Below are the records; copy every line in them that holds the string "item".
MATERIAL FOR THE TASK section start
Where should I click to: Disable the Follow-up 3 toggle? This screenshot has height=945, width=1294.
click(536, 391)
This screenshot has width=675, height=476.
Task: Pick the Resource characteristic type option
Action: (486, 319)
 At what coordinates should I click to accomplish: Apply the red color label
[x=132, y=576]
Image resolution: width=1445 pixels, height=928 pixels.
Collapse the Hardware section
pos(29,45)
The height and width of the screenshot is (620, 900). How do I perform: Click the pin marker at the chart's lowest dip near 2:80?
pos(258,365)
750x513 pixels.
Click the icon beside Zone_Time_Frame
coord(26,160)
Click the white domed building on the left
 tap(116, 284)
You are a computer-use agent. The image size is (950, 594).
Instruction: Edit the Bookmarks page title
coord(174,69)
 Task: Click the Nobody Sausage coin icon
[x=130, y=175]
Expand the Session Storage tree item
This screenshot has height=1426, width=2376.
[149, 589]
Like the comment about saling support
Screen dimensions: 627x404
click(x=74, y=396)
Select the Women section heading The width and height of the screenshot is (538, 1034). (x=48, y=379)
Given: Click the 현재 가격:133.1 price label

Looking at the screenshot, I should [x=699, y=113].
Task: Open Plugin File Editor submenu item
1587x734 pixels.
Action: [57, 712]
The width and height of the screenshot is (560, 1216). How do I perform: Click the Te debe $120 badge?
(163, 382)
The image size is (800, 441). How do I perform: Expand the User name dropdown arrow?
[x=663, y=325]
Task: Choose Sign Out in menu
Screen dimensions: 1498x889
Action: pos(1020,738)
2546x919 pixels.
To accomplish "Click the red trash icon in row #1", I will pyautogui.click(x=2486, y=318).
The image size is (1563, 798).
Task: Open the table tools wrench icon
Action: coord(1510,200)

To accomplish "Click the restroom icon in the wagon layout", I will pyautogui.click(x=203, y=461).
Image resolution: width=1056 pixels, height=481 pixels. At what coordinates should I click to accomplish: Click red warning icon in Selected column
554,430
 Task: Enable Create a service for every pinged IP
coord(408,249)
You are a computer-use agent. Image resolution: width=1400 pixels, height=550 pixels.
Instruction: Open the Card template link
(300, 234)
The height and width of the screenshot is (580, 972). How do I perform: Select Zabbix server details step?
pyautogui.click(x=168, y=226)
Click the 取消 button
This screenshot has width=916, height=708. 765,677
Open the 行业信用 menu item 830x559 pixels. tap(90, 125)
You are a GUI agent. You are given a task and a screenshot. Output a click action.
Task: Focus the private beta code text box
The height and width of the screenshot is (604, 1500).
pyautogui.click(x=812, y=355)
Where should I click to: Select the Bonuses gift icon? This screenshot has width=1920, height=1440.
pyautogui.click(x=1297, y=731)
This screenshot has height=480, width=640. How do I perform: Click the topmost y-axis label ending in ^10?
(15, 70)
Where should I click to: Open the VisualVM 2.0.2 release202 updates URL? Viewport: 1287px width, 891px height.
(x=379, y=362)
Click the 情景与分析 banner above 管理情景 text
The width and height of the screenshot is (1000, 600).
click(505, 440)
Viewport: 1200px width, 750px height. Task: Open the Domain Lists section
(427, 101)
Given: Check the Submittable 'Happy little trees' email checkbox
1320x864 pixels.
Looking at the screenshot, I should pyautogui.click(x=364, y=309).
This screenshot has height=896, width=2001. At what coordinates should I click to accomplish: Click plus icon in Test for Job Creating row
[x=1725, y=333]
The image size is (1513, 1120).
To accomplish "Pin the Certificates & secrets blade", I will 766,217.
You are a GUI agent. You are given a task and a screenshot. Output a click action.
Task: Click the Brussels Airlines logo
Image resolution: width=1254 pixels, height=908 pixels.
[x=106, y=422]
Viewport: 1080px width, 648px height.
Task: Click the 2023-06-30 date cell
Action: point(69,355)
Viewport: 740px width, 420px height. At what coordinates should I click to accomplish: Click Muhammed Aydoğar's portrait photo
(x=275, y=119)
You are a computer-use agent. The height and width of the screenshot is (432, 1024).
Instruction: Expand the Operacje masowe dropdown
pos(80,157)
MATERIAL FOR THE TASK section end
▶ [COMPLETED EXERCISE]
Expand the Session Storage tree item
Task: Open Plugin File Editor submenu item
Open the 行业信用 menu item 830x559 pixels. tap(90, 125)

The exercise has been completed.